Why choose this course?

In your first year, you’ll focus on building key skills that will unlock your potential for the rest of the course. As you develop as a writer, your peers and tutors will share feedback in a supportive environment. You’ll discover the rich literary history and culture of Oxford, and you’ll investigate globe-traversing literature of travel and exploration, as well as American literature.

In the following year, you’ll learn what it takes to write across genres, from travel writing to science fiction. You will explore two core themes: literary responses to the environment, and literary transgression and rebellion. You will deepen your knowledge of various literary movements, eras and genres that interest you.

In your final year, you will produce a significant creative writing project of your own. You'll learn about how to submit your written work to publishers, magazines and to literary competitions. We'll help you to become the writer that you want to be. You will be supported in developing your confidence and capabilities, enabling you to become a highly skilled graduate.

Learning and teaching

You’ll learn through a mixture of lectures, seminars, tutorials and independent learning.

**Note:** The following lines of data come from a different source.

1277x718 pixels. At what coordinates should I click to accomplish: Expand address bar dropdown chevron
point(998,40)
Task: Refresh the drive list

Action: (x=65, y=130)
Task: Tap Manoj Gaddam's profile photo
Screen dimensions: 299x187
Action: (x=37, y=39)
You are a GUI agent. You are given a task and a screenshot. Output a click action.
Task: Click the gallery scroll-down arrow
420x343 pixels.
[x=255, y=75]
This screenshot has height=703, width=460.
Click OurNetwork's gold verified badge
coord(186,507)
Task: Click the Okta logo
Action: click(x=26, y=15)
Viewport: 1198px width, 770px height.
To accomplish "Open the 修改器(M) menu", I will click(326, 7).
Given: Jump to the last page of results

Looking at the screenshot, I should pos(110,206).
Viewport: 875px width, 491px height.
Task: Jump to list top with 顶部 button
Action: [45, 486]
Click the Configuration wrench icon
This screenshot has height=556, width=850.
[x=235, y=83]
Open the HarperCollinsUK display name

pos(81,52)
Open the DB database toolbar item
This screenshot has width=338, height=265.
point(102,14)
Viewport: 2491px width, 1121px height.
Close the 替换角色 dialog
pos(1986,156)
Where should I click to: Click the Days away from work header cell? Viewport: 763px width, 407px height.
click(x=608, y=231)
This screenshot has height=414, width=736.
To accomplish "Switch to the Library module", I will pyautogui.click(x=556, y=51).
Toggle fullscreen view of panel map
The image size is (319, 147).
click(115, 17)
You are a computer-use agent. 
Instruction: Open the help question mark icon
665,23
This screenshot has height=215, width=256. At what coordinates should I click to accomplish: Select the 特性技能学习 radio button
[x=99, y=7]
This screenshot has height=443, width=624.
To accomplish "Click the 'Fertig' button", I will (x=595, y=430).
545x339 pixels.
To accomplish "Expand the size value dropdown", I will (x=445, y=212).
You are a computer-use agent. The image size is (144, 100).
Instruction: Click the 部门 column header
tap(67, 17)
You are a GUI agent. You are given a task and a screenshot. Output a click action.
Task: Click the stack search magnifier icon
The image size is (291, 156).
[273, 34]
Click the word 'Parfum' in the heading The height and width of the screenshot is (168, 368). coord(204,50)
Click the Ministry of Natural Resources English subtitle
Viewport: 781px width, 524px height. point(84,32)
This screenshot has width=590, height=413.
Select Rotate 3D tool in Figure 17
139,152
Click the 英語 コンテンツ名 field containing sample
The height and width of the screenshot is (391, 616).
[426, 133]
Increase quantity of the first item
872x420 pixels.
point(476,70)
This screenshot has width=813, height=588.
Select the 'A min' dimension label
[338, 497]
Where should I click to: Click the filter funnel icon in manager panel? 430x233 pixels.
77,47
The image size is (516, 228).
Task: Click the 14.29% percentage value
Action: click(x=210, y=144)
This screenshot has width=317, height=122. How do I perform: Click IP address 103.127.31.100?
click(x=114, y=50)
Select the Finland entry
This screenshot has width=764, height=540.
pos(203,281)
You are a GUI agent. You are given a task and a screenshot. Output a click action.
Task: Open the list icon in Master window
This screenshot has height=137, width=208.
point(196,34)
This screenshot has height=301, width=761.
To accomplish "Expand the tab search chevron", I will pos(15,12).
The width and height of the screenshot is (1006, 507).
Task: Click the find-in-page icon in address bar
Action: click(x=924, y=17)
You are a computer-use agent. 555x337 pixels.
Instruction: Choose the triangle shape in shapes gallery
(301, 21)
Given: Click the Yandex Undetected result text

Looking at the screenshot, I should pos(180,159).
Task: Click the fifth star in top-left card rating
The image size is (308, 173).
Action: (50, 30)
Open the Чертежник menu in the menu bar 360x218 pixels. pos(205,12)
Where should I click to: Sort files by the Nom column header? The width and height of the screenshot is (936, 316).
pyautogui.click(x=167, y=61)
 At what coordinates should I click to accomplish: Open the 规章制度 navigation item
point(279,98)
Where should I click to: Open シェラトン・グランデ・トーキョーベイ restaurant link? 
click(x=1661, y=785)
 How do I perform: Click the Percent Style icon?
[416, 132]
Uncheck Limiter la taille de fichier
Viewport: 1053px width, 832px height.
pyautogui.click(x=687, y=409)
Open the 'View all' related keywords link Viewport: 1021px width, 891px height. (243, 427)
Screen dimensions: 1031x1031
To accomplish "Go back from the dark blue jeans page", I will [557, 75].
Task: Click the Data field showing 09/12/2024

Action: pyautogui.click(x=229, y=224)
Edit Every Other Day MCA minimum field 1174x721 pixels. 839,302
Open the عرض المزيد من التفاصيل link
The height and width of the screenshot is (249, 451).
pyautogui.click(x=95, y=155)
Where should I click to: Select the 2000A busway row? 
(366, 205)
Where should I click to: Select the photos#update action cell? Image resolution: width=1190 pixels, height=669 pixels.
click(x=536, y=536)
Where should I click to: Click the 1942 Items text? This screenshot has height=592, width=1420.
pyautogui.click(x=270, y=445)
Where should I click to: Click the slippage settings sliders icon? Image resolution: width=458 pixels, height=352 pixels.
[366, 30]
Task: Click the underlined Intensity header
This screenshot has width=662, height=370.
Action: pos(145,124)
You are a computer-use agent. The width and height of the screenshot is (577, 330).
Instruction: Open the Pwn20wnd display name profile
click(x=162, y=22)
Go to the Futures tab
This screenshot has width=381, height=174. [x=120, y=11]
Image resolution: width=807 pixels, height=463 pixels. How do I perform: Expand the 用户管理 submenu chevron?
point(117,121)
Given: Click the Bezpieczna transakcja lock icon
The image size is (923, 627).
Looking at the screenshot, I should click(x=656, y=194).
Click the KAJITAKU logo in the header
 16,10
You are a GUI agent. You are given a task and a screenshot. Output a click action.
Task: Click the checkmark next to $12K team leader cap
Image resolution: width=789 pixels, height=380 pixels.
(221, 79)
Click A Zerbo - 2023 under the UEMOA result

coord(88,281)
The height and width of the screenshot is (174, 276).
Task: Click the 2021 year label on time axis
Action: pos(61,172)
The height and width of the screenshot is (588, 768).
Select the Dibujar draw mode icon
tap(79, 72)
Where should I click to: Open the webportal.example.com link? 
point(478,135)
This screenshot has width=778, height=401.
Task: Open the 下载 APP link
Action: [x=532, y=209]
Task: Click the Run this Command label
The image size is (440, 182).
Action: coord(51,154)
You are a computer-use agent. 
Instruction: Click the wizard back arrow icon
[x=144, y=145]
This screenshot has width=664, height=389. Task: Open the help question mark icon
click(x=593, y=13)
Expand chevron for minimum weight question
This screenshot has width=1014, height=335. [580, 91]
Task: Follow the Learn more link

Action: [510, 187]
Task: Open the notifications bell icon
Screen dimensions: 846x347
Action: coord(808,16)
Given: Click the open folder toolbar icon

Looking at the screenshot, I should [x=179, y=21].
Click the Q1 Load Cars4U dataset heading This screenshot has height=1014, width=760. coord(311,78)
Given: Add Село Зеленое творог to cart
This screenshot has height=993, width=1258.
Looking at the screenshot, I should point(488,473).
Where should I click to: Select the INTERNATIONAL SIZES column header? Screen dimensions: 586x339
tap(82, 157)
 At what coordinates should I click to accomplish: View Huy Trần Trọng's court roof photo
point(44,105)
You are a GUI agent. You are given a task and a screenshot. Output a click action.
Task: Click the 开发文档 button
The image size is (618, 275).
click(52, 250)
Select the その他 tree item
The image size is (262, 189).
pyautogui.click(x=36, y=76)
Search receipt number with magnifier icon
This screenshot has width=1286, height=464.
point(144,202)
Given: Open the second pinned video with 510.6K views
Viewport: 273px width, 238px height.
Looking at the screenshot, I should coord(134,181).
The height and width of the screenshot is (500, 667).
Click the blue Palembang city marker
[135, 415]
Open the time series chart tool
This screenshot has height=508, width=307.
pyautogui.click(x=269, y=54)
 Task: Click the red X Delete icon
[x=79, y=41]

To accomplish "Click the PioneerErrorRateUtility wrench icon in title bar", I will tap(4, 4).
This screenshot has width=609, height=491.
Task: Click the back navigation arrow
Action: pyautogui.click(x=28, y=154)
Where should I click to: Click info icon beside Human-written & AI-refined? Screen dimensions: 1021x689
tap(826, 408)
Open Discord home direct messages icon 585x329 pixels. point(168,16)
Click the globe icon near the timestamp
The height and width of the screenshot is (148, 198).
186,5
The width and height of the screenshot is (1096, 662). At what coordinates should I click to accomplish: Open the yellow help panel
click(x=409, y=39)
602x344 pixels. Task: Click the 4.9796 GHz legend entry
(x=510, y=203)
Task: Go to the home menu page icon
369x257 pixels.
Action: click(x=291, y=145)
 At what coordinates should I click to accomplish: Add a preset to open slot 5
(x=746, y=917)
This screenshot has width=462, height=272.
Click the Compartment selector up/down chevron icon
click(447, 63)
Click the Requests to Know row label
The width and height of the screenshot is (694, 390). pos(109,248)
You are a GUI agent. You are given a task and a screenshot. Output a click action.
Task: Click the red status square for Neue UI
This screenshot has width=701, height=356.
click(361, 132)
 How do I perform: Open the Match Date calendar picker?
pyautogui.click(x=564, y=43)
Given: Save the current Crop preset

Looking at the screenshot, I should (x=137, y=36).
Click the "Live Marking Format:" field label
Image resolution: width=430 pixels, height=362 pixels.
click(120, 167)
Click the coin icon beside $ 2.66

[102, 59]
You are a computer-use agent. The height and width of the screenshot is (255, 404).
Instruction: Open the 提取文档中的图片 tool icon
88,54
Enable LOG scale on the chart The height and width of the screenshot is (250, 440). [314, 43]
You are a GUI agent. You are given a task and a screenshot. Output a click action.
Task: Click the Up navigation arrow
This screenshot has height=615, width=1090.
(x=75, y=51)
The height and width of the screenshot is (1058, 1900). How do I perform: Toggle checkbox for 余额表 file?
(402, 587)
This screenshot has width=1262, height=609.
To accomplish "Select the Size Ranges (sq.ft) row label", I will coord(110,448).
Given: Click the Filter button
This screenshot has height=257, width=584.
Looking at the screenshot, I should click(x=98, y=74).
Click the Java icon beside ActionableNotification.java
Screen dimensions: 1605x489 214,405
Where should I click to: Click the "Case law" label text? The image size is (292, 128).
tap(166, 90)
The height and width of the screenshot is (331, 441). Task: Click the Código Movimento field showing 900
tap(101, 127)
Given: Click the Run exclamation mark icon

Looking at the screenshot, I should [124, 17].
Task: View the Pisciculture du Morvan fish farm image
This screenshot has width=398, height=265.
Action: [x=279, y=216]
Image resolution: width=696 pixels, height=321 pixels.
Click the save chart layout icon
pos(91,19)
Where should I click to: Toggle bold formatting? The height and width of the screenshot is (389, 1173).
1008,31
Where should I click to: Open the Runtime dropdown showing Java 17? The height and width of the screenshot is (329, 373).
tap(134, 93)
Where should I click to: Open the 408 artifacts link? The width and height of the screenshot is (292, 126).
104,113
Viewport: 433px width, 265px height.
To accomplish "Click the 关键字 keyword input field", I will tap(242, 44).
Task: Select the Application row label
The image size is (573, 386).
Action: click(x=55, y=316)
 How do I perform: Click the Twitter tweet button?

In lectures you’ll learn the core themes of each module, giving you a strong understanding of the course and preparing you for assessments.

In seminars, you’ll learn in small, select sessions. These encourage in-depth discussion with your fellow students, allowing you to clarify uncertainties and explore your own ideas.

In tutorials, you’ll meet individually with your seminar tutor. You’ll receive one-to-one feedback and support on your:

 work
 upcoming assessments
 any aspects of the module you may want help with

Independent learning allows you to produce a project or piece of writing on a topic that really grabs your interest. You’ll have the support of our expert lecturers.

Overview

“The only way to find your voice is to use it.” – Austin Kleon

On this course, we’ll help you do just that.

English Literature with Creative Writing at Oxford Brookes will provide you with a solid grounding in literature since the Renaissance, and the space to explore your own creative writing abilities. You’ll experiment with new forms and genres. You’ll push yourself as a writer and a reader. Whether you’re exploring travel writing or screenplays, you’ll discover new strengths, areas of interest and new passions.

You’ll also shape your writing by studying different literary voices and how they’ve been influenced by the issues of their time. And through workshops led by your tutors, you’ll examine some of the most pressing issues of today, thinking about how they impact your own writing style.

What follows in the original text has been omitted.